Philosophie, Kulturreflexion und Doing Culture. Zwei Kulturstudiengänge an der Universität Witten/Herdecke

Die Universität Witten/Herdecke, Deutschlands erste, 1982 gegründete Universität in privater Trägerschaft, bietet zwei Masterstudiengänge mit kultureller und kulturwissenschaftlicher Ausrichtung an. Beide werden von der Fakultät für Kulturreflexion und Studium fundamentale angeboten. Der eigentümliche Name der Fakultät ist zugleich ein nichttriviales Programm und soll daher kurz erläutert werden.
Studium fundamentale ist ein nach wissenschaftlichen, künstlerischen und kommunikativen Veranstaltungen ausdifferenziertes Angebot der Fakultät, das allen Studierenden offen steht und in sämtlichen Studiengängen der Universität einen beachtlichen Wahlpflichtbestandteil (10-15 Prozent der ECTS) darstellt. Dieses Angebot wird jedes Semester neu von den Lehrenden der Fakultät für Kulturreflexion erstellt. Der Aufbau von wissenschaftlicher Kompetenz, die Vermittlung von soliden fachlichen Ausbildungen und von allgemeinem Bildungs- und Orientierungswissen, die Kultivierung aufgeweckten Fragens, die Unterstützung von fortschrittlichem Engagement und die Bewahrung intellektueller Neugier, dies sind zentrale Bildungswerte, die den persönlichen Bildungsprozessen unserer Studierenden in und außerhalb der fakultätseigenen Studiengänge dienen sollen.

Was ist Kulturreflexion und wozu ist sie gut?


Kulturreflexion ist nicht Kontemplation, sondern die Einheit von theoretischer Einsicht und Praxis.

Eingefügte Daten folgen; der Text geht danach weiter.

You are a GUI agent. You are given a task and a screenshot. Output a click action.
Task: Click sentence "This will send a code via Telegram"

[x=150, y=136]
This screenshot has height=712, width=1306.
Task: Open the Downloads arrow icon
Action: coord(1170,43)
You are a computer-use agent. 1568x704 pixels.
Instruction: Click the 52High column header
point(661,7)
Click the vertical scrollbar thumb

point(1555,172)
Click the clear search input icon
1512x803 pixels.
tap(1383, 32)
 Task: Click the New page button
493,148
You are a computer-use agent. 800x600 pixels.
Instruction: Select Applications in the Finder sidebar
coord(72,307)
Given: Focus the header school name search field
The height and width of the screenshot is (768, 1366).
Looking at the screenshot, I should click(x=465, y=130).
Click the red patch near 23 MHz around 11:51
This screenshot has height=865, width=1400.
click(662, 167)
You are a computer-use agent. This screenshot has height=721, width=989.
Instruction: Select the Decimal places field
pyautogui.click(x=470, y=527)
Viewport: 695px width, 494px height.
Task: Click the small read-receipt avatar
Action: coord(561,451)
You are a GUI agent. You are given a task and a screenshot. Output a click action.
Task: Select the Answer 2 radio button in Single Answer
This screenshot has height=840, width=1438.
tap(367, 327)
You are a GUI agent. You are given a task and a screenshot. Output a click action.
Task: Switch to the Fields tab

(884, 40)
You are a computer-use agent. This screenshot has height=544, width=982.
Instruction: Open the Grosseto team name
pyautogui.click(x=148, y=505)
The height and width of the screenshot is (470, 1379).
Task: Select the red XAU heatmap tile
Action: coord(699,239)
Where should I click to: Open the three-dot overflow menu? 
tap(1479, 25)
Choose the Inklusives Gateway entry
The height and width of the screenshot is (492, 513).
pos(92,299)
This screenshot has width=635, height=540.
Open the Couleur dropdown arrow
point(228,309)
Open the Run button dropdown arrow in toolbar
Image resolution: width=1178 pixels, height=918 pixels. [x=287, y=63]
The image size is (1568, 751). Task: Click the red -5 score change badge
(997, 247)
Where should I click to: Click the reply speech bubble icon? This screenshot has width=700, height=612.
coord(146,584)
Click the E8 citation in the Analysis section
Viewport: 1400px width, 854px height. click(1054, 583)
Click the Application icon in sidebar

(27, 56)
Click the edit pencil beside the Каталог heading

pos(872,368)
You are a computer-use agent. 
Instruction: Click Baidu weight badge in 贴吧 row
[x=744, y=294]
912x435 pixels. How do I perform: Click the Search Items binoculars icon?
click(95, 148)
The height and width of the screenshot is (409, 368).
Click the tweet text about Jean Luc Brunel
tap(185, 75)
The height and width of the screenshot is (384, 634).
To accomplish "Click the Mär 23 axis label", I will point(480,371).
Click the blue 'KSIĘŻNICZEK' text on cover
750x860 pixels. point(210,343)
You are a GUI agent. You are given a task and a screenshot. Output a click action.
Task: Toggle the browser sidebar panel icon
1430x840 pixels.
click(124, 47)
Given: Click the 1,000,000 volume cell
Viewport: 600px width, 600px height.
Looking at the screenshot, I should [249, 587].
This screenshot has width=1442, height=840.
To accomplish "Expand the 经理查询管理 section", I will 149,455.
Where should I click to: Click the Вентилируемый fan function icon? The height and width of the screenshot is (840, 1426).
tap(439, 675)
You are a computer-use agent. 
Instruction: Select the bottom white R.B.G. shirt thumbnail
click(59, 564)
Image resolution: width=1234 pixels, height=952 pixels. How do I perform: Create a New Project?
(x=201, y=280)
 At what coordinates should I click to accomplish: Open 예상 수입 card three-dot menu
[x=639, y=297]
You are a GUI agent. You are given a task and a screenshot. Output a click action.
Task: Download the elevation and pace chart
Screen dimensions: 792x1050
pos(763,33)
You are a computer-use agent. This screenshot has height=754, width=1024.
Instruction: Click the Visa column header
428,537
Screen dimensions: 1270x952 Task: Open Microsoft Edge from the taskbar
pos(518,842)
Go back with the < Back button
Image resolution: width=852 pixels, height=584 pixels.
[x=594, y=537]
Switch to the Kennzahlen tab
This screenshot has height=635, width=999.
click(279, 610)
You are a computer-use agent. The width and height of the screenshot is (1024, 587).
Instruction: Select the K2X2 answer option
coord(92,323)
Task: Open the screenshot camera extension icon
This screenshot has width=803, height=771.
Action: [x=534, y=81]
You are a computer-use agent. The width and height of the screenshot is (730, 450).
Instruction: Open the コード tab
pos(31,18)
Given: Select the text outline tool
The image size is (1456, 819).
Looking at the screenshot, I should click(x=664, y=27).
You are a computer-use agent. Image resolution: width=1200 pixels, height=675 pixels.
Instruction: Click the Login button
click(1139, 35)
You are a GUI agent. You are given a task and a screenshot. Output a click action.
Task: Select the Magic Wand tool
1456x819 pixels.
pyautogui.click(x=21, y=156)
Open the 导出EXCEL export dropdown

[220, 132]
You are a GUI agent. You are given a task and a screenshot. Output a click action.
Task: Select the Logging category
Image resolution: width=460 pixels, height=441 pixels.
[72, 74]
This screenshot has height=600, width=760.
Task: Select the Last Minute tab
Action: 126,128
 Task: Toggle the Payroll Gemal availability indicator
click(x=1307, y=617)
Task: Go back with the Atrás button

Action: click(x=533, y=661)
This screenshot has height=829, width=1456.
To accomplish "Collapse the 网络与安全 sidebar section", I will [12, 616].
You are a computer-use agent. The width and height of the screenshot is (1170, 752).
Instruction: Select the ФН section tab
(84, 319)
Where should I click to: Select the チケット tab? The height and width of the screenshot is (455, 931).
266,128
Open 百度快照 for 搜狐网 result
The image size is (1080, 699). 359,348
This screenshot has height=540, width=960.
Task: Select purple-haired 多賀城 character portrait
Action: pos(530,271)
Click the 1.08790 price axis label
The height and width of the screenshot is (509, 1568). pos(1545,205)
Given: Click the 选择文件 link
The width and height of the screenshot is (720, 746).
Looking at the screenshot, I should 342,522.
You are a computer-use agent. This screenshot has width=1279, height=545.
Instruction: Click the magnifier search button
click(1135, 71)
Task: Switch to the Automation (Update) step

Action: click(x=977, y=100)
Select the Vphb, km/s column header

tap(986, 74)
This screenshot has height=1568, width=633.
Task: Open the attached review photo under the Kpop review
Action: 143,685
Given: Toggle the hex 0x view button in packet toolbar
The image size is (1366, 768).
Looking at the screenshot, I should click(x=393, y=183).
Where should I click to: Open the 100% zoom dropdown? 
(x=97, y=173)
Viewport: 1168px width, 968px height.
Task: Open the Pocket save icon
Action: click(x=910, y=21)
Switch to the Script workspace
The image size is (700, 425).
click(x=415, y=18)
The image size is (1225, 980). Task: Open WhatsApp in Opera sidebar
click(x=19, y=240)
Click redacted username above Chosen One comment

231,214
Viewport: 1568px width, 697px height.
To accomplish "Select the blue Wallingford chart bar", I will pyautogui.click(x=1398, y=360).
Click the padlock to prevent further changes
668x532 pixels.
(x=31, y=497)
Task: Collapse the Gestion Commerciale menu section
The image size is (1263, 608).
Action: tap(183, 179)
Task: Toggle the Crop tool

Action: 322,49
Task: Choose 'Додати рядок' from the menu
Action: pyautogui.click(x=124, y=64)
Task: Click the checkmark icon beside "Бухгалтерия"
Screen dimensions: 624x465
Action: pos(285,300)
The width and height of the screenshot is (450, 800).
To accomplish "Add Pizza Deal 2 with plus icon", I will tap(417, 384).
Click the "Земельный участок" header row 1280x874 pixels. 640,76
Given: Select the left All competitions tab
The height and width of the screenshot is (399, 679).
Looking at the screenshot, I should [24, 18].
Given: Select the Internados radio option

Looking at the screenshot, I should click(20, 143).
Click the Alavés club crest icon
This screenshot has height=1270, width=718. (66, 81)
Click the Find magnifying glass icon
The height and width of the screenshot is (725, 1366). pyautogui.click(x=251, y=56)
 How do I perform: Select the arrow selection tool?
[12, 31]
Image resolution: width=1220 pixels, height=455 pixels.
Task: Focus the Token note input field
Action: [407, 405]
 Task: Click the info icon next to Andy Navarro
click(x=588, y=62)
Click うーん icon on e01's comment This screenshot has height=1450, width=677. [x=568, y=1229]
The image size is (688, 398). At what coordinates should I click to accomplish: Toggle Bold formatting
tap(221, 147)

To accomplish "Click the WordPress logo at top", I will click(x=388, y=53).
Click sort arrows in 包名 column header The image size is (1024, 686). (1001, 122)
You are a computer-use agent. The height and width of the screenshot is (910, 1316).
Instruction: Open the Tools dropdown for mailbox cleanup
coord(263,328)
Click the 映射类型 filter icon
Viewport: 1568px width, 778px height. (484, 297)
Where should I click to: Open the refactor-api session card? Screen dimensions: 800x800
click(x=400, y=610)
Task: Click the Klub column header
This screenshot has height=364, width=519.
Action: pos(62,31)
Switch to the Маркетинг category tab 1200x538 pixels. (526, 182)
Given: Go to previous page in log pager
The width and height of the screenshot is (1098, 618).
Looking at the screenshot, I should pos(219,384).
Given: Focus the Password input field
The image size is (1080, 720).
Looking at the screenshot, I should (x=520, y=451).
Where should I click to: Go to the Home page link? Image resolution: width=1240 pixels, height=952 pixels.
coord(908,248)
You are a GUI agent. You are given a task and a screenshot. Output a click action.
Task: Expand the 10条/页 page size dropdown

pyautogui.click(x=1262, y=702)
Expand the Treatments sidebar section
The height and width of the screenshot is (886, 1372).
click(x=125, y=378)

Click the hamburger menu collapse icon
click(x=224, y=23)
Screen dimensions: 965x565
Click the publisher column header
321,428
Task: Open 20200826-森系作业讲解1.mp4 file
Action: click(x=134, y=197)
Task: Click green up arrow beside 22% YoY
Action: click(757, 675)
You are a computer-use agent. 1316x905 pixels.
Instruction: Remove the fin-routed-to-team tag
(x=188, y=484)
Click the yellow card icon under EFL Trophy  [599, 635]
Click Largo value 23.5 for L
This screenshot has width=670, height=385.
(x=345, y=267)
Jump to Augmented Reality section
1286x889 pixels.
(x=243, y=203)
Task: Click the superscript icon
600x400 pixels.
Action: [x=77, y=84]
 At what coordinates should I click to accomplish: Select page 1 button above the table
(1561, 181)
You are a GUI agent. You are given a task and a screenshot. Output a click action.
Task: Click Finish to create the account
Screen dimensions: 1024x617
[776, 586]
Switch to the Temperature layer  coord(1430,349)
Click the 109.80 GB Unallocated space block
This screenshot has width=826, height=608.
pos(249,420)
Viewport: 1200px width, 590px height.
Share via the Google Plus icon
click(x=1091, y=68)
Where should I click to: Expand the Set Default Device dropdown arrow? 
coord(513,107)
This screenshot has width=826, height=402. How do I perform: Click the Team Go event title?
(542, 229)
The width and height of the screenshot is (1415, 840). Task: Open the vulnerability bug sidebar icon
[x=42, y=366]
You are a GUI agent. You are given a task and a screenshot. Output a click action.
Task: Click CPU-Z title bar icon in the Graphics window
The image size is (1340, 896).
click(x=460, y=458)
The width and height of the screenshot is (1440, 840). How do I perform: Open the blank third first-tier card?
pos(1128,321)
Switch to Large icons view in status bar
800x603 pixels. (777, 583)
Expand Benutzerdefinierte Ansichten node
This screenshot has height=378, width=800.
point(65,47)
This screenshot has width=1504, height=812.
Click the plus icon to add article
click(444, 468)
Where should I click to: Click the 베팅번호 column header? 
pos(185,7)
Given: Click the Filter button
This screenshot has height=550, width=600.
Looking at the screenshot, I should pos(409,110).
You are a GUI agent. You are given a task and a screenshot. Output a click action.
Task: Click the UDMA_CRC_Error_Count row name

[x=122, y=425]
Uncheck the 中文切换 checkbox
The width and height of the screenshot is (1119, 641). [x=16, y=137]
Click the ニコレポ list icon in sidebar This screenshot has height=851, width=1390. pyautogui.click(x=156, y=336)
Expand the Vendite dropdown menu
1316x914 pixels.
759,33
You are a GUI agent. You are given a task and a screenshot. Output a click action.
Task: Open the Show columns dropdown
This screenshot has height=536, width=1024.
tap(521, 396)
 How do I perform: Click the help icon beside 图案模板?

Sie befasst sich mit der Erforschung kultureller Formen der Sinnbildung in der Gesellschaft und gewinnt Erkenntnis aus ihrer vergleichenden Betrachtung. Es geht um Veränderungswissen, um in kulturelle Prozesse intervenieren (Kulturmanagement), kulturelle Problemstellungen begreifen (z.B. kulturelle Konflikte) und kulturelle Lösungsstrategien verbessern zu können (z.B. Kommunikationsstrukturen von Organisationen). Kulturreflexion arbeitet interdisziplinär. Es geht darum, kulturelle Formen und Phänomene in Hinblick auf ihre Logik und ihren Zusammenhang zu beobachten und sich dabei selbst als am Gegenstand beteiligt zu wissen und konsequent mitzubeobachten.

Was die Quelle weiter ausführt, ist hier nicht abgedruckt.